> [Description of the task] What is the number of lines in the listing below that contain the string "Generate"? Give that number only.

━━━ Data listing

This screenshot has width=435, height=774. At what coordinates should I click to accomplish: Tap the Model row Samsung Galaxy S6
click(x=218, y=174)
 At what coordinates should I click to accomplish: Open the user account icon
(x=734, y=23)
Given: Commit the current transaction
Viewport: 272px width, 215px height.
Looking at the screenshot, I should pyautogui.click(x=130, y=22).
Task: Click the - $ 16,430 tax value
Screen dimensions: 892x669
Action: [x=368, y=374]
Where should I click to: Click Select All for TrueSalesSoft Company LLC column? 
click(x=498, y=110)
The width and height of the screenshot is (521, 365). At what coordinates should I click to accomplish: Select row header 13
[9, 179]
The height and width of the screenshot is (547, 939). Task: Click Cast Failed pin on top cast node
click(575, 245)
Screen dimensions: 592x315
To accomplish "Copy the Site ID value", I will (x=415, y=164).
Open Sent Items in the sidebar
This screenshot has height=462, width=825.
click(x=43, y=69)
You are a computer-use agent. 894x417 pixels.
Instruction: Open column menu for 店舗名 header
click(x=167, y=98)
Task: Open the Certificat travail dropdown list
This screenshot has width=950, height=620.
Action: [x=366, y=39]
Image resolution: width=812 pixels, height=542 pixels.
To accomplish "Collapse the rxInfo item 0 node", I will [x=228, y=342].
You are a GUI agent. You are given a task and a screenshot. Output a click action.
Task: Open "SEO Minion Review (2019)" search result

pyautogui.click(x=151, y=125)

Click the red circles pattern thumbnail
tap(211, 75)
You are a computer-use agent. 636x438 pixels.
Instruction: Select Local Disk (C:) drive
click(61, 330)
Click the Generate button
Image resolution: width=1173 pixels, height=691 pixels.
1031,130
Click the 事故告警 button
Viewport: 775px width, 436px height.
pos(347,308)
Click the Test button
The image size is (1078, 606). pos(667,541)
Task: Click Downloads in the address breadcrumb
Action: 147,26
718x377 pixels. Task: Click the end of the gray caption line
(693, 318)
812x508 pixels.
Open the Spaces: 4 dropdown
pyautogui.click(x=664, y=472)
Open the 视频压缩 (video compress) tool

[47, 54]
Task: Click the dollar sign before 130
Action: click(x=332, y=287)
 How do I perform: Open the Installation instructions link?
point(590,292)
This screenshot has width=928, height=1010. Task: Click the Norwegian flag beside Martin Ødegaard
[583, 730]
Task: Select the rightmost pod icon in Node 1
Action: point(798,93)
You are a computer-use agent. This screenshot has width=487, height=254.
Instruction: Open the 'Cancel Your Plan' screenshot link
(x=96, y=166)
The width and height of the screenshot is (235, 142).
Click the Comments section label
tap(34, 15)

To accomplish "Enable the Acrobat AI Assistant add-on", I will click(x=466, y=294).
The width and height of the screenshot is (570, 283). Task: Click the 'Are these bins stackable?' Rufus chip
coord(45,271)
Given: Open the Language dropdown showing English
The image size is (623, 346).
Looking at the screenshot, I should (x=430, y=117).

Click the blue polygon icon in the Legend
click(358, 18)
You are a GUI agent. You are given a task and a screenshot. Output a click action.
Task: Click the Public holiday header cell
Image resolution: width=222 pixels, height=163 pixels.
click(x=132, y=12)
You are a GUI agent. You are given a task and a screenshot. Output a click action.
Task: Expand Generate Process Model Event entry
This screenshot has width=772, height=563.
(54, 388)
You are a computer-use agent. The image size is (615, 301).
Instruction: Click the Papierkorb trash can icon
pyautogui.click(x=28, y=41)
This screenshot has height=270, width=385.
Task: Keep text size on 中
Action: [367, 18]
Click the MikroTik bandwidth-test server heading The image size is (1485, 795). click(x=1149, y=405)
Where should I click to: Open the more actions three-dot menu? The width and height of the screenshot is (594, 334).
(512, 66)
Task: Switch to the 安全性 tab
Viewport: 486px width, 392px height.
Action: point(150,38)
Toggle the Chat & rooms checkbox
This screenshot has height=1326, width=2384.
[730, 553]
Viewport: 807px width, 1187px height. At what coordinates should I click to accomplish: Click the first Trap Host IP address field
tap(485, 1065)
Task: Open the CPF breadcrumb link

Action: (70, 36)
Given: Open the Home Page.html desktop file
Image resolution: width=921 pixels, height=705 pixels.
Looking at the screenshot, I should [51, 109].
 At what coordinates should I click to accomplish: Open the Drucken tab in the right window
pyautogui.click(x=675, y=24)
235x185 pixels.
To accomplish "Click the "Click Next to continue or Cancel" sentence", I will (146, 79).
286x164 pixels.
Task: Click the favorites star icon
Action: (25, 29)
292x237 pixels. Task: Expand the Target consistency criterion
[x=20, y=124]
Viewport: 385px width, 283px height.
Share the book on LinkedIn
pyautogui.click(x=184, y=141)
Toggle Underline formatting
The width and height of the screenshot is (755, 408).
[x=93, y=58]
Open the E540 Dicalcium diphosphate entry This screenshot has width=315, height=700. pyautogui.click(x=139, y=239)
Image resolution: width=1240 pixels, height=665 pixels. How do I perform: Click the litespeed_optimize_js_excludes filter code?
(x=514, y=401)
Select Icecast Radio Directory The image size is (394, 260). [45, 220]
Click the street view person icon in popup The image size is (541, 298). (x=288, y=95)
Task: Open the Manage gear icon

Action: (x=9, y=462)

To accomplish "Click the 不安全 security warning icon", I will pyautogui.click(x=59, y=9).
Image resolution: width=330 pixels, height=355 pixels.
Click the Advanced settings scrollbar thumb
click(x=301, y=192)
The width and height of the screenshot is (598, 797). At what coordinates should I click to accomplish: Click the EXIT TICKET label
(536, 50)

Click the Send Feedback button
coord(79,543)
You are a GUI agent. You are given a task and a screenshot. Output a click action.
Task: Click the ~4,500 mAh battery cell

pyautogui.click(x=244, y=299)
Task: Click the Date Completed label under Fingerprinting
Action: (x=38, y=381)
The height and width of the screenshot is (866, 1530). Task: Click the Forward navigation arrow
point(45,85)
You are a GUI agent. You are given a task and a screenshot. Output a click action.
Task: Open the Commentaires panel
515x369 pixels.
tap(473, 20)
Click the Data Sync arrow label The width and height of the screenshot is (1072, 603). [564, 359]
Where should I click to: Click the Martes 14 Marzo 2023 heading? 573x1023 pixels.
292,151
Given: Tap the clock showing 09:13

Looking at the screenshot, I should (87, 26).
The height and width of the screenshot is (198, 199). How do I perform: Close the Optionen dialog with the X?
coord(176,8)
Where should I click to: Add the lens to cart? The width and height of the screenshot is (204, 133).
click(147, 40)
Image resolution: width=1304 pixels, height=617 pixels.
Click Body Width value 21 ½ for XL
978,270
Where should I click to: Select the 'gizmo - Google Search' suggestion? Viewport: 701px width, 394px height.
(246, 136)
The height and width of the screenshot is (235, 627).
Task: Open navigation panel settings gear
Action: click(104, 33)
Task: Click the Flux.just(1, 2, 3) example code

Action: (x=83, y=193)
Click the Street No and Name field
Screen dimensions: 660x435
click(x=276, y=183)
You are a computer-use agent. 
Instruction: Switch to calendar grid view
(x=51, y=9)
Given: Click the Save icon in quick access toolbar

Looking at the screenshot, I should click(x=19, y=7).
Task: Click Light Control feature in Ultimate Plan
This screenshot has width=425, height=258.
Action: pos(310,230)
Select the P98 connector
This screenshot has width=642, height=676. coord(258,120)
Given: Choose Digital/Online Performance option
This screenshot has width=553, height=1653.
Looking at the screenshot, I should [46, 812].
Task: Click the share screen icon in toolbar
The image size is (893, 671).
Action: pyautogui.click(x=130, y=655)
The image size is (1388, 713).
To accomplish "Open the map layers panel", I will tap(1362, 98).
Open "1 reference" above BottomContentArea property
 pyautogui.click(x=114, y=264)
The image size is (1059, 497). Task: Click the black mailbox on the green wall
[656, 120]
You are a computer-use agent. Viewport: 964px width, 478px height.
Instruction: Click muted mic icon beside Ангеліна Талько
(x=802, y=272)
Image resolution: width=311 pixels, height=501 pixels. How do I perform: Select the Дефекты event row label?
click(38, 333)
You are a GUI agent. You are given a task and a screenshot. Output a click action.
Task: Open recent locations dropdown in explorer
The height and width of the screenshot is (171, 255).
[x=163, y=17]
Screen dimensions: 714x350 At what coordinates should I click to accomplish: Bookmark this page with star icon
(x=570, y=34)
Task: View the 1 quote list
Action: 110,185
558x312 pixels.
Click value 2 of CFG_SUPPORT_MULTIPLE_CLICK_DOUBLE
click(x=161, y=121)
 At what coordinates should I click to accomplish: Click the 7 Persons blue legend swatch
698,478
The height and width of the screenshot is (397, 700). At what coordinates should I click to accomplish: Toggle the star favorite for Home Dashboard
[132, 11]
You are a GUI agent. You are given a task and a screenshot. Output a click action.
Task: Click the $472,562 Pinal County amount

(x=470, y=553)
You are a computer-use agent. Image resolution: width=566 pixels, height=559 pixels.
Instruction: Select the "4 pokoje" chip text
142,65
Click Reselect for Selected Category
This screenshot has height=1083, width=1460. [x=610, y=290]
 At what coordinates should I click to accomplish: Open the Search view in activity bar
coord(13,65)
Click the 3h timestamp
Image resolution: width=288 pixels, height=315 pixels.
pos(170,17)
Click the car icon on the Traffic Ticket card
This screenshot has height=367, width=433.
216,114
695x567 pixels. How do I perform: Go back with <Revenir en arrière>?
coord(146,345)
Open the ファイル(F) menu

━━━━━━

> [Your response] 2